Heating, Ventilation and Air Conditioning (HVAC)
For HVAC- campers have heating systems that are generally propane furnaces this runs off of 120v and 12v. A cold night on 12v with the fan blowing can wear on a single battery if you’re only on 12v. If you’re on shore power, you may opt to run electric heaters to save on propane. You may or may not pay for metered. The longer you stay at a campground (monthly or seasonally , the more likely this is. For cooling, most RVs have air conditioners. This is generally only available if you have shore power (or a generator). There are 12v fans and whatnot if you’re running off of batteries. The furnace and air conditioner are likely ran off of a simple thermostat, much like your house. The catch to RVs is that they’re generally poor insulated and the windows are giant heat sinks/transfers. RVs can be hard to keep warm in cold climates and occasionally hard to cool in very hot climates. There are RVs that are considered “4 seasons”, but when you’re camping/living in very cold- water lines and tanks want to freeze, propane wants to be a challenge and things are just harder in general.

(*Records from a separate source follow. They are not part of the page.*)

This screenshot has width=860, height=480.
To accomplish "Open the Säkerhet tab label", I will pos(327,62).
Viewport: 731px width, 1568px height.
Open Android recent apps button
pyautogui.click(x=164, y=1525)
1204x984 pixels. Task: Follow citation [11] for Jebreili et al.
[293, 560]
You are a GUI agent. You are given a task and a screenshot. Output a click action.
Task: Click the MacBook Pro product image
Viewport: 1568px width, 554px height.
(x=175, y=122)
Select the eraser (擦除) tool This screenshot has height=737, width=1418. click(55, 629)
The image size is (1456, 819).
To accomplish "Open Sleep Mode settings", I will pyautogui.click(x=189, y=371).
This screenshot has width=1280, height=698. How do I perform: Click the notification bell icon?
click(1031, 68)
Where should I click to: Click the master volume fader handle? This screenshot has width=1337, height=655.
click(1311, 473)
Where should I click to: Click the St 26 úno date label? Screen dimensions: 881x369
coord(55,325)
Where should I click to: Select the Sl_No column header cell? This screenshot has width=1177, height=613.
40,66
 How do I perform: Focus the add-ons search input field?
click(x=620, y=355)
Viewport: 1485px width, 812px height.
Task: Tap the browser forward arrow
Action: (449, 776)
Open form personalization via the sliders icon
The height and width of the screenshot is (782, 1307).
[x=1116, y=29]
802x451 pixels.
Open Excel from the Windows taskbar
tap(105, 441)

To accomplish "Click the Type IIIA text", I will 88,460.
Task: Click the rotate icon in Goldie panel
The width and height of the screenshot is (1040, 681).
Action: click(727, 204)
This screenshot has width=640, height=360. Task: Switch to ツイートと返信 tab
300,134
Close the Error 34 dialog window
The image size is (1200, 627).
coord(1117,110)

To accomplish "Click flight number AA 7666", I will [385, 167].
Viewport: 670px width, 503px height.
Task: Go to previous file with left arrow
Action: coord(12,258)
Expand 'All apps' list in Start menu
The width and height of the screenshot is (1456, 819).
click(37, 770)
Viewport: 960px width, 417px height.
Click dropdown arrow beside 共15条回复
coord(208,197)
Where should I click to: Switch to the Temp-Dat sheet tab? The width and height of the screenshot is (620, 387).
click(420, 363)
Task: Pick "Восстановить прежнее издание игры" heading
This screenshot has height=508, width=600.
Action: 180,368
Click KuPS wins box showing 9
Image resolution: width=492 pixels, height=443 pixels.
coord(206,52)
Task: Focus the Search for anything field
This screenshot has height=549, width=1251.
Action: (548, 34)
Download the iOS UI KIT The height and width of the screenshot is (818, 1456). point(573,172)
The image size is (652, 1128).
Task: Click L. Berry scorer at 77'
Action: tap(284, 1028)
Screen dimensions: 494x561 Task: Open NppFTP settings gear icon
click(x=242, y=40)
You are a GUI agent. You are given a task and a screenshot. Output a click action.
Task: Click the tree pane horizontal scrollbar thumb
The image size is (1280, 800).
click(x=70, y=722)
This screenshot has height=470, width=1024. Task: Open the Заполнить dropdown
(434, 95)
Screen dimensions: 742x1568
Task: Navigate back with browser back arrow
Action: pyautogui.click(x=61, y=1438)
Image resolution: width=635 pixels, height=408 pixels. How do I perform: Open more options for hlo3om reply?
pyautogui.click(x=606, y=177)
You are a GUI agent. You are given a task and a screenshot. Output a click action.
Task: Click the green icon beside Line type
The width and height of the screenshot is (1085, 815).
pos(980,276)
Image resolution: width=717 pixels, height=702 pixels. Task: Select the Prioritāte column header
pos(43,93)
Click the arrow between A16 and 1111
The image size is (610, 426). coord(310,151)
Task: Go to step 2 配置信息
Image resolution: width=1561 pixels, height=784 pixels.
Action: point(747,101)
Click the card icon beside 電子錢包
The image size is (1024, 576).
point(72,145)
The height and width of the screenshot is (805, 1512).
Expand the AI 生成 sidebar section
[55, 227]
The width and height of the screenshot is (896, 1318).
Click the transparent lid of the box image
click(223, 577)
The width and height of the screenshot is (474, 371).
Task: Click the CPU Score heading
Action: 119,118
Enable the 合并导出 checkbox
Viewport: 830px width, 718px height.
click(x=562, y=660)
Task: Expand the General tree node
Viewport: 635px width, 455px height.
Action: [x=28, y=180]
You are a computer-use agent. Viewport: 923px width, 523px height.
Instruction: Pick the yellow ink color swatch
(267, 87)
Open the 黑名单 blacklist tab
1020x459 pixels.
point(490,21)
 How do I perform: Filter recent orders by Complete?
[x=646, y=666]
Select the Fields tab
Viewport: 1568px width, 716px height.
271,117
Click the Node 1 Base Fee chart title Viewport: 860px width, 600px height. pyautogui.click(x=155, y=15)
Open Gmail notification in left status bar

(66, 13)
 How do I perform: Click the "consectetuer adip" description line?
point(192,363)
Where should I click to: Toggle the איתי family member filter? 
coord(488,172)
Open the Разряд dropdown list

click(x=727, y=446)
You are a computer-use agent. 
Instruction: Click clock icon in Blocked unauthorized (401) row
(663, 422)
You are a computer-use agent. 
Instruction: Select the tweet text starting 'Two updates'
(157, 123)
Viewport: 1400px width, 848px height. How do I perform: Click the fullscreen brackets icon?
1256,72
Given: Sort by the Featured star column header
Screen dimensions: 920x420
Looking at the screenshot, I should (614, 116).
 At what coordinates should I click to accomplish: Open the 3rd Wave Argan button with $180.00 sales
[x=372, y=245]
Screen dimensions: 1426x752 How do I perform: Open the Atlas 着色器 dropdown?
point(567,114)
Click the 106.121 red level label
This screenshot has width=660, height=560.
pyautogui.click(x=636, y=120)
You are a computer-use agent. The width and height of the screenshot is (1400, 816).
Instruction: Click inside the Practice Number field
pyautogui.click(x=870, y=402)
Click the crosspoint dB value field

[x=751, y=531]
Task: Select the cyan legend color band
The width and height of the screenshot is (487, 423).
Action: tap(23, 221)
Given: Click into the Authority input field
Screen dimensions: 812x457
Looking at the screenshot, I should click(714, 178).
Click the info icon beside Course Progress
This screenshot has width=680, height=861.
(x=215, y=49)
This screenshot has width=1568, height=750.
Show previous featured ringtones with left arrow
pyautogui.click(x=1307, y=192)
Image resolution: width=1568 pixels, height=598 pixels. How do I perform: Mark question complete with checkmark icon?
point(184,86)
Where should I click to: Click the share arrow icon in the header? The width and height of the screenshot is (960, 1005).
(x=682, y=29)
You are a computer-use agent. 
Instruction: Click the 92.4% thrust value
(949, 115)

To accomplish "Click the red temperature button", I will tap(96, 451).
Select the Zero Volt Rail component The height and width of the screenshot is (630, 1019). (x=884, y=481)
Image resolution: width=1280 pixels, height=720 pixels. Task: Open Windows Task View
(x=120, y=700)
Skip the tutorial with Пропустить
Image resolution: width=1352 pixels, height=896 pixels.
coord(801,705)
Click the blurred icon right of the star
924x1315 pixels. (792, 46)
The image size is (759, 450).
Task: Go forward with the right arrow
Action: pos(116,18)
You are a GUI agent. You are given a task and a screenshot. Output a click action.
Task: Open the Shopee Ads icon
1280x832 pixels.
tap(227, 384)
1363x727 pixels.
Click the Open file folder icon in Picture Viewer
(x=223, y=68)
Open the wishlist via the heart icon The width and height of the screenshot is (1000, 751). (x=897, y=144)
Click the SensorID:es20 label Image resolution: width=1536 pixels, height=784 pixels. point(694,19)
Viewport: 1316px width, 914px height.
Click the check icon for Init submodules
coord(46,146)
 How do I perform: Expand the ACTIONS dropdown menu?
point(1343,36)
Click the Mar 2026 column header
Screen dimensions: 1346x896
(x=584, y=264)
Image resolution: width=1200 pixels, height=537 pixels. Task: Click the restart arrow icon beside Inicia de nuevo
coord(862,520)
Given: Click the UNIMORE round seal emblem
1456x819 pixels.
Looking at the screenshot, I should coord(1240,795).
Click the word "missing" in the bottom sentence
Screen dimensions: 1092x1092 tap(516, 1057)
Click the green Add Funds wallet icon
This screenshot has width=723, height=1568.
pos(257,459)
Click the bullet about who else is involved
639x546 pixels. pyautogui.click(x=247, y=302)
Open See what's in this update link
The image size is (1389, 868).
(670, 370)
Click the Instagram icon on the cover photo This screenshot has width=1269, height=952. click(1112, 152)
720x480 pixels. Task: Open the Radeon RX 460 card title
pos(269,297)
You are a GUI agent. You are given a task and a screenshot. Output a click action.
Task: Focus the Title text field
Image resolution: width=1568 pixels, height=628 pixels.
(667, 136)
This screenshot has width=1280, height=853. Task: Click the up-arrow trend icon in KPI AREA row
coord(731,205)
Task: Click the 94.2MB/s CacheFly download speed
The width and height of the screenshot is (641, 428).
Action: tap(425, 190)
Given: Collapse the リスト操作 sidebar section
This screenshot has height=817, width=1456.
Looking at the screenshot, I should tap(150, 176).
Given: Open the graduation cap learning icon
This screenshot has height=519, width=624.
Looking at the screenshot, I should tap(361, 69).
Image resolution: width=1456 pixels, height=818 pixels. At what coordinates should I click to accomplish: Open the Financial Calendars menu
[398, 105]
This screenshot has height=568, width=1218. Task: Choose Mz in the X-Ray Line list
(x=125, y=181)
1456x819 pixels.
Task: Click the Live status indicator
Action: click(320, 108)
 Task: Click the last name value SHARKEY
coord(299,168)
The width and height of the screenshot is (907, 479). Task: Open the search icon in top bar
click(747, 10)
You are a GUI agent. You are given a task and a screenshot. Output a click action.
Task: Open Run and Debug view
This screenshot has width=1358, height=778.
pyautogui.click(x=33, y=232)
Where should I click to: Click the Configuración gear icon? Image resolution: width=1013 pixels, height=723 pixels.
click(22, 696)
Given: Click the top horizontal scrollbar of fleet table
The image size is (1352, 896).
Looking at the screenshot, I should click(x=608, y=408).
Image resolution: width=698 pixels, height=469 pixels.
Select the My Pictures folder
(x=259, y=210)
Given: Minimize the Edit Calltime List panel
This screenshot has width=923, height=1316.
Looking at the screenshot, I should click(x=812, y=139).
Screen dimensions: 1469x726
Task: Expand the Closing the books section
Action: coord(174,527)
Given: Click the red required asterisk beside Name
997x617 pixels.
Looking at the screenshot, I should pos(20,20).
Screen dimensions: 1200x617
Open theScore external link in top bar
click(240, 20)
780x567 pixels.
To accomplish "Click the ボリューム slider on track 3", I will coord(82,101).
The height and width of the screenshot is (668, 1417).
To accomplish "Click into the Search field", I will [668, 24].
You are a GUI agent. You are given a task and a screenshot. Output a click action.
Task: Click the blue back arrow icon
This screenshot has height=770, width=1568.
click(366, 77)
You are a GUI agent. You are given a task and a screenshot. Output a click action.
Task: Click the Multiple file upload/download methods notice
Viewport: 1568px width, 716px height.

Your water heater will likely work off of propane and/or electricity. There are little tips and gotchas all over- for instance, never turn a water heater on without it first being full of water; it can short out the heating element (quick if on electric). The fridge is a neat contraption that either works off of 120v electricity or propane and 12v.
Remember that it’s a house on wheels. Tires need replaced usually based on age vs. mileage. Wheels need maintenance and so do the axles and whatnot.
Finally, water is your biggest enemy. Seals needs to be checked, caulk needs to be applied. Water, water, water – always look for water!